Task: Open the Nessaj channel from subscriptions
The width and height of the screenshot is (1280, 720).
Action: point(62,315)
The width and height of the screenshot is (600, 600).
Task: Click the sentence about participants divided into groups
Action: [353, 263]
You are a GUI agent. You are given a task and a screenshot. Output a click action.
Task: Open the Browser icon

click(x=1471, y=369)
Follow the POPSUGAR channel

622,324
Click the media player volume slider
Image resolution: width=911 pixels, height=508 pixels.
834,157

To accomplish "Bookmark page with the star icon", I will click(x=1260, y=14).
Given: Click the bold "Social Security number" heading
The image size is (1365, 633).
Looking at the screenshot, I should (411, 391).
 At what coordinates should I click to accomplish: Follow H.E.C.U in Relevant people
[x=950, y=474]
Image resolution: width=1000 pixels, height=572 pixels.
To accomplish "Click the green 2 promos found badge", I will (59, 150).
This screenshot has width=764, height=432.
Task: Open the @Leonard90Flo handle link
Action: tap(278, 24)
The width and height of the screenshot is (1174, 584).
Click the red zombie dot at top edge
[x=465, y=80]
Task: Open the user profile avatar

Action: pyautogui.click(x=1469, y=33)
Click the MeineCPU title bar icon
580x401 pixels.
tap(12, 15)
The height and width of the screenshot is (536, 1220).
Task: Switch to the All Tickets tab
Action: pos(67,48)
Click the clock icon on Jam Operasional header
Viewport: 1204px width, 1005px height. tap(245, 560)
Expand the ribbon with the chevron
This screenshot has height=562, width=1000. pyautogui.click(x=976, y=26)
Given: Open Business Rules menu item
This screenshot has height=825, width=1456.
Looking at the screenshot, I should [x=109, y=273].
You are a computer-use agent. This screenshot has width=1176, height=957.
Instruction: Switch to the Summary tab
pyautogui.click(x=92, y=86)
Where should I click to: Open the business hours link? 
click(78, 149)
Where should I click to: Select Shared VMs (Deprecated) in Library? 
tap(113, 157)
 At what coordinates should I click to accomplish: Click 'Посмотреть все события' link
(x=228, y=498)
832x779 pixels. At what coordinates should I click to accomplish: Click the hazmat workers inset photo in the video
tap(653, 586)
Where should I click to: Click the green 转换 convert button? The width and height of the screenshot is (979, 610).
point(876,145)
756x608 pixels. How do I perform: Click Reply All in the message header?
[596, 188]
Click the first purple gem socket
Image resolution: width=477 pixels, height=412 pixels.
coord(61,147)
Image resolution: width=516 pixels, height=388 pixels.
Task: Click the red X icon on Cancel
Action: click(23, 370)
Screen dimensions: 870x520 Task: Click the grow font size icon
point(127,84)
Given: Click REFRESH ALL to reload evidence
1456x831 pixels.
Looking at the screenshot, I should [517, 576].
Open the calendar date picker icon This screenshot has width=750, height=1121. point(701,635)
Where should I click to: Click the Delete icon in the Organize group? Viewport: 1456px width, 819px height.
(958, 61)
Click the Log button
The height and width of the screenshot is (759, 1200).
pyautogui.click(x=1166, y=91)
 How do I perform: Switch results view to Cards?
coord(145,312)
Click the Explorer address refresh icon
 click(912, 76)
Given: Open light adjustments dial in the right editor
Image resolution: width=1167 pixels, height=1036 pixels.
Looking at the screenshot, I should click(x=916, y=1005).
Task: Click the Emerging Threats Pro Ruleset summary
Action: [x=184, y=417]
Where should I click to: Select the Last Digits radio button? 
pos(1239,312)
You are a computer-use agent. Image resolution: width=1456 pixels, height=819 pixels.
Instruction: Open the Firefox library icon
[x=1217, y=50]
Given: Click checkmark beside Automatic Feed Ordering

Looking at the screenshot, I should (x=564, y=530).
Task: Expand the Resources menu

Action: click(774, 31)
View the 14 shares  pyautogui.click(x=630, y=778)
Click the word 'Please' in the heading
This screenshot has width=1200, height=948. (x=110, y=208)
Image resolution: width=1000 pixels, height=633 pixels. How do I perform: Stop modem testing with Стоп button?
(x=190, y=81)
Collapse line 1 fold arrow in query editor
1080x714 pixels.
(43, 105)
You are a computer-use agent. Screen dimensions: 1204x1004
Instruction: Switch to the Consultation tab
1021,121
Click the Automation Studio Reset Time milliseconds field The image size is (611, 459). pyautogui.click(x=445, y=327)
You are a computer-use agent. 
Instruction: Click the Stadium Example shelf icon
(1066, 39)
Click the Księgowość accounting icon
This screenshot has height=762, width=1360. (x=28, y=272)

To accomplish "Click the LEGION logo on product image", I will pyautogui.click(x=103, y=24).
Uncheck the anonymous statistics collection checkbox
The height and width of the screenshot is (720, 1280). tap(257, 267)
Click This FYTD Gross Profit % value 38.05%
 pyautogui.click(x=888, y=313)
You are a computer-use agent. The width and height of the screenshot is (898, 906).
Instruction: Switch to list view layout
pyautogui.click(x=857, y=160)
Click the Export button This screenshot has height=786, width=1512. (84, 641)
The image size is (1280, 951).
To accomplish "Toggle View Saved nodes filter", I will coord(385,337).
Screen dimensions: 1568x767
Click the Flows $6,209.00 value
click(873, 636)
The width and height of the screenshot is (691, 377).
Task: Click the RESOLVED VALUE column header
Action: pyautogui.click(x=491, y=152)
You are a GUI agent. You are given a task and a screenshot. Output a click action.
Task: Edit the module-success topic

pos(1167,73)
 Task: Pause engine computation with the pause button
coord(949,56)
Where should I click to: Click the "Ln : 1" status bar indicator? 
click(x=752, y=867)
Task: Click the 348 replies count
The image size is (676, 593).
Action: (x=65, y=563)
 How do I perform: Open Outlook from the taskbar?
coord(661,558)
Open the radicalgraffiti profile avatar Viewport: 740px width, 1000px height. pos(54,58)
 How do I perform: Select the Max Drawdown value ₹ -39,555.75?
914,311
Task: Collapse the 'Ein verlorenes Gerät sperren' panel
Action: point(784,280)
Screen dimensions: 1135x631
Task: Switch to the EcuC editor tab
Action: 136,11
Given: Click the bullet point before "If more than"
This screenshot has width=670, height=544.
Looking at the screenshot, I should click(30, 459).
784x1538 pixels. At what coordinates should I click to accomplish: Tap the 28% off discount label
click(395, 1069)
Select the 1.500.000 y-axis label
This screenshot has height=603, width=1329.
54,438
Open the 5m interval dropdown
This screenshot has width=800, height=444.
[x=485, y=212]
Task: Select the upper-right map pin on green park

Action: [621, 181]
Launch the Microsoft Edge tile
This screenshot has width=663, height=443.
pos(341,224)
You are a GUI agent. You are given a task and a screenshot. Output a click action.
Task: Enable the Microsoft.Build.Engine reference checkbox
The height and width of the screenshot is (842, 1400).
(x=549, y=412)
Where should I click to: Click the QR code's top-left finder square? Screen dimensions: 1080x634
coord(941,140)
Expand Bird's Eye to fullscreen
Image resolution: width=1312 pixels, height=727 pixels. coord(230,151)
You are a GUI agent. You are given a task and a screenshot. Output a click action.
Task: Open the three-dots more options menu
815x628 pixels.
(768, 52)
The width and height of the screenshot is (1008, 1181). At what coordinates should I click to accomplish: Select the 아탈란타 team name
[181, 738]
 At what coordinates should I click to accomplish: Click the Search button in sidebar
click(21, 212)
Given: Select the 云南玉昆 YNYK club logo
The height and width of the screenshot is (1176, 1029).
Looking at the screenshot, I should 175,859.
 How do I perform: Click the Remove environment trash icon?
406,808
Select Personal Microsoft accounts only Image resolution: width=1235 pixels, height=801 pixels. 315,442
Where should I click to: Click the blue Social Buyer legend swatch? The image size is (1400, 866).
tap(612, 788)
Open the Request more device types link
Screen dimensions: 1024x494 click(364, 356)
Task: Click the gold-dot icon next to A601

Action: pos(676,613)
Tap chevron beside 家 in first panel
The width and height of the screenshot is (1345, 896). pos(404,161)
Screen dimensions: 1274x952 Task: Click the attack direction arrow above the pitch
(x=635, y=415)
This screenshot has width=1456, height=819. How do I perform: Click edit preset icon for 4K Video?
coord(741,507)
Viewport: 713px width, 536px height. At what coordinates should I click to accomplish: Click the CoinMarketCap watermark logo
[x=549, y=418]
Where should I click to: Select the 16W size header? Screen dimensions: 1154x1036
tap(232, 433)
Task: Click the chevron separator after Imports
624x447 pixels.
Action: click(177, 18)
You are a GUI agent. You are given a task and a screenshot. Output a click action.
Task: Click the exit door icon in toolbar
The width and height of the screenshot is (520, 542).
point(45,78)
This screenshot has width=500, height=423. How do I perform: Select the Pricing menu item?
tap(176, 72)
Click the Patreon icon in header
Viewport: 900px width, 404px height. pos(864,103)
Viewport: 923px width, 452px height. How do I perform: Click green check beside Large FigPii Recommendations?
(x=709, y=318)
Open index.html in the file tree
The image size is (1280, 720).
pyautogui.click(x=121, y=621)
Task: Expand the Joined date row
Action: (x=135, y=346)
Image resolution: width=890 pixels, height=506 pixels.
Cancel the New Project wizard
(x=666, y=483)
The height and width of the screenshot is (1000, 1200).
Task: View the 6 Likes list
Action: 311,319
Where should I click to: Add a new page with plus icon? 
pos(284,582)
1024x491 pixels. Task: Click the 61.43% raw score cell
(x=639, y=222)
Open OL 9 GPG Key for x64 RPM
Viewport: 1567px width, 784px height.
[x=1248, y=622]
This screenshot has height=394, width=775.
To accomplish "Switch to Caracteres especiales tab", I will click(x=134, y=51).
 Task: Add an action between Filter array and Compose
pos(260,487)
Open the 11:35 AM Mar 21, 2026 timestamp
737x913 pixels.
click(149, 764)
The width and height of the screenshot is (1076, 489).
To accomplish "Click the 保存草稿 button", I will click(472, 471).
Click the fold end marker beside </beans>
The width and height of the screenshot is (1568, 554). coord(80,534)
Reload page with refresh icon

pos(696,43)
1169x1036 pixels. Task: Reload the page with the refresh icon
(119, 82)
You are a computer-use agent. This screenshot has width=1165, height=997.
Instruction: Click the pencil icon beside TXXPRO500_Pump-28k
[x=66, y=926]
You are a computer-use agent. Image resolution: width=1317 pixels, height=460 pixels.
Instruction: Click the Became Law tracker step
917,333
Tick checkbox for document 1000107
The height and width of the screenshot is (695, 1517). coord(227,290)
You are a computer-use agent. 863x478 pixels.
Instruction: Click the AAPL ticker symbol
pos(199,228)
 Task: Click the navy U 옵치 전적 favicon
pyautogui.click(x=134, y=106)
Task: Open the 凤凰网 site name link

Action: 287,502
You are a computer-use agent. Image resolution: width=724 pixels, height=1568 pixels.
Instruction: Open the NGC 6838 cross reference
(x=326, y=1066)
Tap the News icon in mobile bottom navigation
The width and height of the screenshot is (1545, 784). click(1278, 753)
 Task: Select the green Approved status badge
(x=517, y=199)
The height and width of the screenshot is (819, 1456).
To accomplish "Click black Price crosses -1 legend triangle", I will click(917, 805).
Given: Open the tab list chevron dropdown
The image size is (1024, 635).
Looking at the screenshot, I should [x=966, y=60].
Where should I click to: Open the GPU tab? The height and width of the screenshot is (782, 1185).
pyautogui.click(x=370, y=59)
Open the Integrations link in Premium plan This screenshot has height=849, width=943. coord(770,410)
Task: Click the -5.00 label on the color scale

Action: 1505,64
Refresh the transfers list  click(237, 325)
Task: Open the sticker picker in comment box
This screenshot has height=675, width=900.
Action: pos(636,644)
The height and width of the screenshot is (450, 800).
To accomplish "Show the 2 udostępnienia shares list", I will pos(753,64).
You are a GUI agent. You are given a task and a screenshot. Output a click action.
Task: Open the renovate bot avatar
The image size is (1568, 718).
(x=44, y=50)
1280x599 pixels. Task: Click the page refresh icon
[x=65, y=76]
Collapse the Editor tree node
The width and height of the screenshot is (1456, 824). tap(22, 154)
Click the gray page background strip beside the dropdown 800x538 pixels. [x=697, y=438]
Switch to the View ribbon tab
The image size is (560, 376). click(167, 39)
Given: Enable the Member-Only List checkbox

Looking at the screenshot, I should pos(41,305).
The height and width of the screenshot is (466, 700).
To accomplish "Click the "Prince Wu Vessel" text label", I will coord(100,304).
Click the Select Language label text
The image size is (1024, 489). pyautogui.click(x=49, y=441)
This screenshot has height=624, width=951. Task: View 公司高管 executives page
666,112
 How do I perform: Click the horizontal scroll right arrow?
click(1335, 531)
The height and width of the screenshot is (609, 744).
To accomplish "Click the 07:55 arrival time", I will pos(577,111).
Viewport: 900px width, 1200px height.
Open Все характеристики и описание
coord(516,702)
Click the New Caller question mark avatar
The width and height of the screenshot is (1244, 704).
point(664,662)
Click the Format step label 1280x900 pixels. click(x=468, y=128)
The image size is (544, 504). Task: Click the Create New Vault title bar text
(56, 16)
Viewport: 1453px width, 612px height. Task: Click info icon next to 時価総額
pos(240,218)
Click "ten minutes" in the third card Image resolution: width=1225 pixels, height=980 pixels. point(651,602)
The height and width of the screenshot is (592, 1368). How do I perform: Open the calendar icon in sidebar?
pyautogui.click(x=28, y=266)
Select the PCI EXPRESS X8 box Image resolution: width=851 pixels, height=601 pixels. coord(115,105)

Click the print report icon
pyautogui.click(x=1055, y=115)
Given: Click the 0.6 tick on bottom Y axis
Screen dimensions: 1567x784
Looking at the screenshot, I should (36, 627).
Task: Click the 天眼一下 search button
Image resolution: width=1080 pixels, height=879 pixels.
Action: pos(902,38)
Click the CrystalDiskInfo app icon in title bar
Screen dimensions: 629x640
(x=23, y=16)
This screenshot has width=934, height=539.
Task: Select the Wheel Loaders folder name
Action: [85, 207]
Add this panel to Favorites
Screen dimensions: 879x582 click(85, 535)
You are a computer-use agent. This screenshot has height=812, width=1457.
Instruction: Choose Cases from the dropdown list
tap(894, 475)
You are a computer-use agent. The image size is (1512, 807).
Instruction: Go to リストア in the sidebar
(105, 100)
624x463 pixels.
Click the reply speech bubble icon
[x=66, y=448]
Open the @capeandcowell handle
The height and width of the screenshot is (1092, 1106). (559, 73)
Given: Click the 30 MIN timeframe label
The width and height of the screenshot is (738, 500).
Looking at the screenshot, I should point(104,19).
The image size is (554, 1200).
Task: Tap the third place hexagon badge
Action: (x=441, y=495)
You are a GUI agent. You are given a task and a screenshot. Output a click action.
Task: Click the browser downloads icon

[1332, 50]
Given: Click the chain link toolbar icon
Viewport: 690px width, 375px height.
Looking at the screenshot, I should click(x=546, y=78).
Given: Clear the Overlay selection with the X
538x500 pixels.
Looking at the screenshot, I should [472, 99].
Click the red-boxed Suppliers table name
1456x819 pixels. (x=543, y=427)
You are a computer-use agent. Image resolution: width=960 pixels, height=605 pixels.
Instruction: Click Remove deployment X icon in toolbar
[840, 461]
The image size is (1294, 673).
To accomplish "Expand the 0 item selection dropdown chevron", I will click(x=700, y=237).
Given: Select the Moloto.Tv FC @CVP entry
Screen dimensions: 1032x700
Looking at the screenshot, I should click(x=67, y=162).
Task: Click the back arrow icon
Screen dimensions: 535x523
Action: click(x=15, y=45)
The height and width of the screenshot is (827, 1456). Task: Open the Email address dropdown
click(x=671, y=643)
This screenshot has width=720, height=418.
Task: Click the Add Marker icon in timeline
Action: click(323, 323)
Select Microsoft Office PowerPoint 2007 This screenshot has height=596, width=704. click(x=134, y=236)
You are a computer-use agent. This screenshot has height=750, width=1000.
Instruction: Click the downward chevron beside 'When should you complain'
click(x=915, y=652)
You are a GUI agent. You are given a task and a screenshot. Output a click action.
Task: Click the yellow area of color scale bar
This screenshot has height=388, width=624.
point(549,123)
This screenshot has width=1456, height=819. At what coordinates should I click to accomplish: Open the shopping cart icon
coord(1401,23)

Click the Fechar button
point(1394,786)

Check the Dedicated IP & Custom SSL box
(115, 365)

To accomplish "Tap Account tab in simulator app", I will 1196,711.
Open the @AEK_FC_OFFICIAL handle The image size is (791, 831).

┄┄┄┄┄┄┄┄┄┄┄┄┄┄┄┄┄┄┄┄

Could you begin at the line that has "Collapse line 1 fold arrow in query editor", stop after the line that has "Click the Automation", and write out those lines again, requests included, with each coordinate in the answers multiplied by 1.95 and rounded to a whole number, halves rounded up?

Collapse line 1 fold arrow in query editor
1080x714 pixels.
(84, 205)
You are a computer-use agent. Screen dimensions: 1204x1004
Instruction: Switch to the Consultation tab
1991,236
Click the Automation Studio Reset Time milliseconds field The image size is (611, 459). pyautogui.click(x=868, y=638)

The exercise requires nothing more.